**Collected data**
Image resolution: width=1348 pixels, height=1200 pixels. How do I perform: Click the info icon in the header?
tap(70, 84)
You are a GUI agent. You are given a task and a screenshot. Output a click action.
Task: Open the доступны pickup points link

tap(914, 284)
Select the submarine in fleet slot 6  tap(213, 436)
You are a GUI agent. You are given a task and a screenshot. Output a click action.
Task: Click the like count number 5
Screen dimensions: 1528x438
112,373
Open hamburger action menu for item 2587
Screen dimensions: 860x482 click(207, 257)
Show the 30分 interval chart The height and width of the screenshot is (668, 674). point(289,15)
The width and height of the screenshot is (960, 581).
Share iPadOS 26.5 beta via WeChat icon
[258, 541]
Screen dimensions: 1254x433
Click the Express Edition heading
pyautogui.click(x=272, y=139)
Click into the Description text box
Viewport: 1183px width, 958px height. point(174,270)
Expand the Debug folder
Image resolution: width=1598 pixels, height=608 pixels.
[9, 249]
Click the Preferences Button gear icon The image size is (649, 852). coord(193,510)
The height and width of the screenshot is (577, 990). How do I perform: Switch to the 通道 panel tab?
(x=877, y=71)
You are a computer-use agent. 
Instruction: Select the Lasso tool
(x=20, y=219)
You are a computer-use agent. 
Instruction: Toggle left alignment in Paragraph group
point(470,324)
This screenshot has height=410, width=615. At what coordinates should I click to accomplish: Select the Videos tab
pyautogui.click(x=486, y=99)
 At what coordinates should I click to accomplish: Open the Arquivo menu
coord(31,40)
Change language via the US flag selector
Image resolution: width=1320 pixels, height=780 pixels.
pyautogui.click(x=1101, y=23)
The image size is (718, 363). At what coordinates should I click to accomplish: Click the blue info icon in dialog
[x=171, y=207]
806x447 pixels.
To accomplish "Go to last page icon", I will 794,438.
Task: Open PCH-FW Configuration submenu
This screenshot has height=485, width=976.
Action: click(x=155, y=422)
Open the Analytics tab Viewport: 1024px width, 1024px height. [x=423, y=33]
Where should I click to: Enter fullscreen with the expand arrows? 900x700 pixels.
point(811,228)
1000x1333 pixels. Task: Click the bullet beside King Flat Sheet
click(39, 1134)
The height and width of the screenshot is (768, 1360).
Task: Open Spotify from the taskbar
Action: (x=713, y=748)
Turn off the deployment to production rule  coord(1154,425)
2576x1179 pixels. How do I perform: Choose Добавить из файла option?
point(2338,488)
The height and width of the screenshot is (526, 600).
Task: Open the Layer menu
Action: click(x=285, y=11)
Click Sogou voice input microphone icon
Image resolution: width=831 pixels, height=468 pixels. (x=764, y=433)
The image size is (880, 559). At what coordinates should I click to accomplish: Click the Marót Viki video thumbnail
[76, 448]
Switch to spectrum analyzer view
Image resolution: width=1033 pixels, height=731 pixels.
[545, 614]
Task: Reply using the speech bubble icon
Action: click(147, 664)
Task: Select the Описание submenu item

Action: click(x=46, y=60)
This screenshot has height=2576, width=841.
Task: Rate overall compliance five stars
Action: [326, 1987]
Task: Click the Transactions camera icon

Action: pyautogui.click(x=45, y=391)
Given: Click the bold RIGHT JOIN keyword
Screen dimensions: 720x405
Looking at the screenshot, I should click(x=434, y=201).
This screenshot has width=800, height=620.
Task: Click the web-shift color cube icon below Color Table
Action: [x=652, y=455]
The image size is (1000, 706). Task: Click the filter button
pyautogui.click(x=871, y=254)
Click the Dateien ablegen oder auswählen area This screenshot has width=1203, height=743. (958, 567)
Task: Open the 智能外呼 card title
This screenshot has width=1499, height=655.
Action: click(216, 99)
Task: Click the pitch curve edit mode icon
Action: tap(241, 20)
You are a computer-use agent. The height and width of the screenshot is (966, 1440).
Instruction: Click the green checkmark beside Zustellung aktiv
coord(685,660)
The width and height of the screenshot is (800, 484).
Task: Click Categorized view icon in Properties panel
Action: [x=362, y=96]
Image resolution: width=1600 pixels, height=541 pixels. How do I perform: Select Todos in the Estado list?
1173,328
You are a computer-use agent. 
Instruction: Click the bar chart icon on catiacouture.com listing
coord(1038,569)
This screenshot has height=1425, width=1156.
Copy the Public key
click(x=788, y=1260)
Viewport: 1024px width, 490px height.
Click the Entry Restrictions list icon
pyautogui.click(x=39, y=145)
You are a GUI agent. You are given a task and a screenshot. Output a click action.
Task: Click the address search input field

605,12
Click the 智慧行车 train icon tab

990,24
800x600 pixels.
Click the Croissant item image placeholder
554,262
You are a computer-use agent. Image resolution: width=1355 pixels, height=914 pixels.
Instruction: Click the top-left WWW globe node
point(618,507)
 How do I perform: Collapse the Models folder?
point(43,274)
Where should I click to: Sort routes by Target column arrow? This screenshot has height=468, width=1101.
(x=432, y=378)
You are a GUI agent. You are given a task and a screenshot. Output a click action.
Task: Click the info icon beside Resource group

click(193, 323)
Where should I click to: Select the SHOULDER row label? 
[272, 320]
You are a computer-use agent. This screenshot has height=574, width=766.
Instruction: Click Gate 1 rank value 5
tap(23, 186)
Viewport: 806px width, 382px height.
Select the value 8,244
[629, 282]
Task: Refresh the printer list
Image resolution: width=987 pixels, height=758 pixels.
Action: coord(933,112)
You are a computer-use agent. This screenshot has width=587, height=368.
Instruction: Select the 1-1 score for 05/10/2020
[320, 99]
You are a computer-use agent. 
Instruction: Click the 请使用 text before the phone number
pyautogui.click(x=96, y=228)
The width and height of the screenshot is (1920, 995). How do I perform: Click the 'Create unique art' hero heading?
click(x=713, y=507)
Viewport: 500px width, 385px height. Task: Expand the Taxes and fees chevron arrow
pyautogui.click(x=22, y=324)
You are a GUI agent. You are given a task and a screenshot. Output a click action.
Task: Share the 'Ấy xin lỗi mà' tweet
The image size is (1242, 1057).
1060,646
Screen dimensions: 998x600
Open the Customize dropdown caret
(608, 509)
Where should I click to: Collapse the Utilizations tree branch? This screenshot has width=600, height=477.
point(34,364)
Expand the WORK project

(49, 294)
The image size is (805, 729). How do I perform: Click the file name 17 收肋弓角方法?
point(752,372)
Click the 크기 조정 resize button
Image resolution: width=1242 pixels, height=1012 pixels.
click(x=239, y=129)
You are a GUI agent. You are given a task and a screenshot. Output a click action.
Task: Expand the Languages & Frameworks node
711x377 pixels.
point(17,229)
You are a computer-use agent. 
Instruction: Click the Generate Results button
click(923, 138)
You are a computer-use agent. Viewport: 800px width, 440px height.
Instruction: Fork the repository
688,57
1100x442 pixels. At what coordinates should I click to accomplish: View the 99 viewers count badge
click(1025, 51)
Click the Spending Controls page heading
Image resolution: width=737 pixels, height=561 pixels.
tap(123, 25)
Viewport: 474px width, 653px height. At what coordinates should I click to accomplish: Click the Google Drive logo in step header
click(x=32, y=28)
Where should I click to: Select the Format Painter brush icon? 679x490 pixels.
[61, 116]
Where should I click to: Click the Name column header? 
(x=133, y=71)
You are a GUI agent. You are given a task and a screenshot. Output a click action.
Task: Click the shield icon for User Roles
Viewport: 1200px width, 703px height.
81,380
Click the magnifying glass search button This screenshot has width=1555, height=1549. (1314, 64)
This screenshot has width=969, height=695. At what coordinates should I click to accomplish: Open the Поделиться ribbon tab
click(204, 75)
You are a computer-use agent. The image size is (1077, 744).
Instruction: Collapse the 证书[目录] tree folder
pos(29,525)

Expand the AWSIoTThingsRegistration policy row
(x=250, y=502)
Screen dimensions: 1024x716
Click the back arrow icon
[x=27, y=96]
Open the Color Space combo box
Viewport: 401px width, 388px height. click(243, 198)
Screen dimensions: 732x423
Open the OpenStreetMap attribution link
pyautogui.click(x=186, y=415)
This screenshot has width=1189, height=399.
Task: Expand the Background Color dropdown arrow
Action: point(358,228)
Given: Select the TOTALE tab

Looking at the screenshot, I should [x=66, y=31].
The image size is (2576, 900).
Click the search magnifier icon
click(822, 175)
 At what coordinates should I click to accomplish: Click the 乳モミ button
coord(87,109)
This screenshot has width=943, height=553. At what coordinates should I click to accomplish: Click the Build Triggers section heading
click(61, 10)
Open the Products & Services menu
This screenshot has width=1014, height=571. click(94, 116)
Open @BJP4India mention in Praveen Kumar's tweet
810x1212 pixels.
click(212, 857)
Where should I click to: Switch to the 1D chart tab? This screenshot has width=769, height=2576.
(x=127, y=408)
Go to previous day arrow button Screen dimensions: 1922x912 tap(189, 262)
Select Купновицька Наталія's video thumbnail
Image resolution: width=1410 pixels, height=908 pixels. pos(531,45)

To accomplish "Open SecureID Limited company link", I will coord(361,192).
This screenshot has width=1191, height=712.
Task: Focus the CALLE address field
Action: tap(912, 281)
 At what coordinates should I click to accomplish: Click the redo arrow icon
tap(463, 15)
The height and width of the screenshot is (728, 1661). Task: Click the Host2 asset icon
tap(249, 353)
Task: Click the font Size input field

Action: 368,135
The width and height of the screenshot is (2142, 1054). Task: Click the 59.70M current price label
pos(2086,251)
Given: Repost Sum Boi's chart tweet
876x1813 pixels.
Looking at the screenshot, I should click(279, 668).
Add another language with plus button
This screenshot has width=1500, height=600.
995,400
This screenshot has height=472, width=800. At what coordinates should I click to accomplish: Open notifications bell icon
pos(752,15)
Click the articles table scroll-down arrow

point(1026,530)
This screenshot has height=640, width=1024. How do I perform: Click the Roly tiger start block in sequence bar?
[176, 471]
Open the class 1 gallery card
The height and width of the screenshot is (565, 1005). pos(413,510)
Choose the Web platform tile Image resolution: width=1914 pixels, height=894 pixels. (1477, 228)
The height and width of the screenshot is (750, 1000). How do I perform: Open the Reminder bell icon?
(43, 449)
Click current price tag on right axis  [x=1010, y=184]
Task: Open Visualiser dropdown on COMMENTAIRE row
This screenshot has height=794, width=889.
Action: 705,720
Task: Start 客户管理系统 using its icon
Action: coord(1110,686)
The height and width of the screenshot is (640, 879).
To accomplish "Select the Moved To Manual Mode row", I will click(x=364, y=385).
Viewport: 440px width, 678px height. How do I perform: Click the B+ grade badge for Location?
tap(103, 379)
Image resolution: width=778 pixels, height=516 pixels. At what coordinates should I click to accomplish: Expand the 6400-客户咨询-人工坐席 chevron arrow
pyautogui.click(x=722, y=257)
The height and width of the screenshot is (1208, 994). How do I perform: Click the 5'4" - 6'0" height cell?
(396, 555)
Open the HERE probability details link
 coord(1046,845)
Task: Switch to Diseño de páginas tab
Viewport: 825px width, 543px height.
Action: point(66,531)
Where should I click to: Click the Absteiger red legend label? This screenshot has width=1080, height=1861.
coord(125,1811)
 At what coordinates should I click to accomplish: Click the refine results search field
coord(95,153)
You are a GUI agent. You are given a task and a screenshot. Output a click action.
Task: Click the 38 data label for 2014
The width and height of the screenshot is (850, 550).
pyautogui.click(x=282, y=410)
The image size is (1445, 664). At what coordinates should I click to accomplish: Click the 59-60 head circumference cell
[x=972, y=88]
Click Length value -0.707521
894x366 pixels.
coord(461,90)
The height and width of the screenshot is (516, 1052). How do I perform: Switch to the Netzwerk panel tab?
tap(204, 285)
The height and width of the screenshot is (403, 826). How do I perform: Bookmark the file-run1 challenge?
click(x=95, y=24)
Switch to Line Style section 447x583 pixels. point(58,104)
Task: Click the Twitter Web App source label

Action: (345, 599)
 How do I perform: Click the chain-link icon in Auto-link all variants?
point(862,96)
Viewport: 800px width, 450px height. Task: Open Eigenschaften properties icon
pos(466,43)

**TASK GOAL**
Copy the lines above exactly. Start with the line containing "Click the 크기 조정 resize button", end with the line containing "Click the magnifying", and include both.

**ANSWER FOR THE TASK**
Click the 크기 조정 resize button
Image resolution: width=1242 pixels, height=1012 pixels.
click(x=239, y=129)
You are a GUI agent. You are given a task and a screenshot. Output a click action.
Task: Expand the Languages & Frameworks node
711x377 pixels.
point(17,229)
You are a computer-use agent. 
Instruction: Click the Generate Results button
click(923, 138)
You are a computer-use agent. Viewport: 800px width, 440px height.
Instruction: Fork the repository
688,57
1100x442 pixels. At what coordinates should I click to accomplish: View the 99 viewers count badge
click(1025, 51)
Click the Spending Controls page heading
Image resolution: width=737 pixels, height=561 pixels.
tap(123, 25)
Viewport: 474px width, 653px height. At what coordinates should I click to accomplish: Click the Google Drive logo in step header
click(x=32, y=28)
Where should I click to: Select the Format Painter brush icon? 679x490 pixels.
[61, 116]
Where should I click to: Click the Name column header? 
(x=133, y=71)
You are a GUI agent. You are given a task and a screenshot. Output a click action.
Task: Click the shield icon for User Roles
Viewport: 1200px width, 703px height.
81,380
Click the magnifying glass search button This screenshot has width=1555, height=1549. (1314, 64)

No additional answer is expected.